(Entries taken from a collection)

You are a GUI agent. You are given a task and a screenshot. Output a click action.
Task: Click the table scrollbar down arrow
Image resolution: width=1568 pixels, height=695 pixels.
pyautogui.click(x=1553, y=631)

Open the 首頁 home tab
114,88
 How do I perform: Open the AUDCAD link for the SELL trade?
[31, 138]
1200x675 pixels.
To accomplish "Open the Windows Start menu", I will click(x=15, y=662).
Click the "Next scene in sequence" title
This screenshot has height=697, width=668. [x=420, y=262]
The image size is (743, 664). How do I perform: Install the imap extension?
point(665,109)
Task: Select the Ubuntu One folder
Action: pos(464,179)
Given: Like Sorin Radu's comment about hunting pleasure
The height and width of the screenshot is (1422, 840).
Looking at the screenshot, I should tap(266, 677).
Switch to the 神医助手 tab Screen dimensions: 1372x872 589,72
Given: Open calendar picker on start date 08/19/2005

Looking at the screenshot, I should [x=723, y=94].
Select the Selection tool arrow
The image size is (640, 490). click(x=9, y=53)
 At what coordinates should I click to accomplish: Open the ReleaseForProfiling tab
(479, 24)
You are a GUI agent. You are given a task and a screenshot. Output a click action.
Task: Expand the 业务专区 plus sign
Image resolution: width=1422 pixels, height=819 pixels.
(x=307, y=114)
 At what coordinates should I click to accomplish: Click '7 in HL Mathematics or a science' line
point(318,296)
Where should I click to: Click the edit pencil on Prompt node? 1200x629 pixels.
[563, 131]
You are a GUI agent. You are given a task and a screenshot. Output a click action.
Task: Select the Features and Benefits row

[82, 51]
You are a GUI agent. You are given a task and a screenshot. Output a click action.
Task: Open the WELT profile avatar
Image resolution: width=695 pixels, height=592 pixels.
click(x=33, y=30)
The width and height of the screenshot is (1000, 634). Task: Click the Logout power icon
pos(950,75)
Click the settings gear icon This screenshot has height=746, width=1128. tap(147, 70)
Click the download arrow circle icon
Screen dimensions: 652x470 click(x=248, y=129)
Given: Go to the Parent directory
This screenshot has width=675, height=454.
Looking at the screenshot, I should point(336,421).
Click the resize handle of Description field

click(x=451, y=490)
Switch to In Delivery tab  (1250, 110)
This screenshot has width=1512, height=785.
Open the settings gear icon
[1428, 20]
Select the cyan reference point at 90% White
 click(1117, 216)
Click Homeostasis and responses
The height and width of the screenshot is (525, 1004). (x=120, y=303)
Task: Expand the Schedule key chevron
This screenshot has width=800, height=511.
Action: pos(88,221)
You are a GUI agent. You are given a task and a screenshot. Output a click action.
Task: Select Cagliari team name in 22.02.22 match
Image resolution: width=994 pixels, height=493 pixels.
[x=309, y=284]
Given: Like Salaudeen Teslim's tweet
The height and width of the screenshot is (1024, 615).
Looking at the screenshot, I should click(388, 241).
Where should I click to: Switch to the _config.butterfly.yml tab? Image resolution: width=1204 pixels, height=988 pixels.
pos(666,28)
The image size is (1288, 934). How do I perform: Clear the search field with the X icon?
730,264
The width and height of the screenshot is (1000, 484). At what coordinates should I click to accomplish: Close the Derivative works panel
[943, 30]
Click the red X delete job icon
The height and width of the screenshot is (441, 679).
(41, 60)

**About this exercise**
Every entry above should be duplicated exactly.

**Result of this exercise**
You are a GUI agent. You are given a task and a screenshot. Output a click action.
Task: Click the table scrollbar down arrow
Image resolution: width=1568 pixels, height=695 pixels.
pyautogui.click(x=1553, y=631)

Open the 首頁 home tab
114,88
 How do I perform: Open the AUDCAD link for the SELL trade?
[31, 138]
1200x675 pixels.
To accomplish "Open the Windows Start menu", I will click(x=15, y=662).
Click the "Next scene in sequence" title
This screenshot has height=697, width=668. [x=420, y=262]
The image size is (743, 664). How do I perform: Install the imap extension?
point(665,109)
Task: Select the Ubuntu One folder
Action: pos(464,179)
Given: Like Sorin Radu's comment about hunting pleasure
The height and width of the screenshot is (1422, 840).
Looking at the screenshot, I should tap(266, 677).
Switch to the 神医助手 tab Screen dimensions: 1372x872 589,72
Given: Open calendar picker on start date 08/19/2005

Looking at the screenshot, I should [x=723, y=94].
Select the Selection tool arrow
The image size is (640, 490). click(x=9, y=53)
 At what coordinates should I click to accomplish: Open the ReleaseForProfiling tab
(479, 24)
You are a GUI agent. You are given a task and a screenshot. Output a click action.
Task: Expand the 业务专区 plus sign
Image resolution: width=1422 pixels, height=819 pixels.
(x=307, y=114)
 At what coordinates should I click to accomplish: Click '7 in HL Mathematics or a science' line
point(318,296)
Where should I click to: Click the edit pencil on Prompt node? 1200x629 pixels.
[563, 131]
You are a GUI agent. You are given a task and a screenshot. Output a click action.
Task: Select the Features and Benefits row

[82, 51]
You are a GUI agent. You are given a task and a screenshot. Output a click action.
Task: Open the WELT profile avatar
Image resolution: width=695 pixels, height=592 pixels.
click(x=33, y=30)
The width and height of the screenshot is (1000, 634). Task: Click the Logout power icon
pos(950,75)
Click the settings gear icon This screenshot has height=746, width=1128. tap(147, 70)
Click the download arrow circle icon
Screen dimensions: 652x470 click(x=248, y=129)
Given: Go to the Parent directory
This screenshot has width=675, height=454.
Looking at the screenshot, I should point(336,421).
Click the resize handle of Description field

click(x=451, y=490)
Switch to In Delivery tab  (1250, 110)
This screenshot has width=1512, height=785.
Open the settings gear icon
[1428, 20]
Select the cyan reference point at 90% White
 click(1117, 216)
Click Homeostasis and responses
The height and width of the screenshot is (525, 1004). (x=120, y=303)
Task: Expand the Schedule key chevron
This screenshot has width=800, height=511.
Action: pos(88,221)
You are a GUI agent. You are given a task and a screenshot. Output a click action.
Task: Select Cagliari team name in 22.02.22 match
Image resolution: width=994 pixels, height=493 pixels.
[x=309, y=284]
Given: Like Salaudeen Teslim's tweet
The height and width of the screenshot is (1024, 615).
Looking at the screenshot, I should click(388, 241).
Where should I click to: Switch to the _config.butterfly.yml tab? Image resolution: width=1204 pixels, height=988 pixels.
pos(666,28)
The image size is (1288, 934). How do I perform: Clear the search field with the X icon?
730,264
The width and height of the screenshot is (1000, 484). At what coordinates should I click to accomplish: Close the Derivative works panel
[943, 30]
Click the red X delete job icon
The height and width of the screenshot is (441, 679).
(41, 60)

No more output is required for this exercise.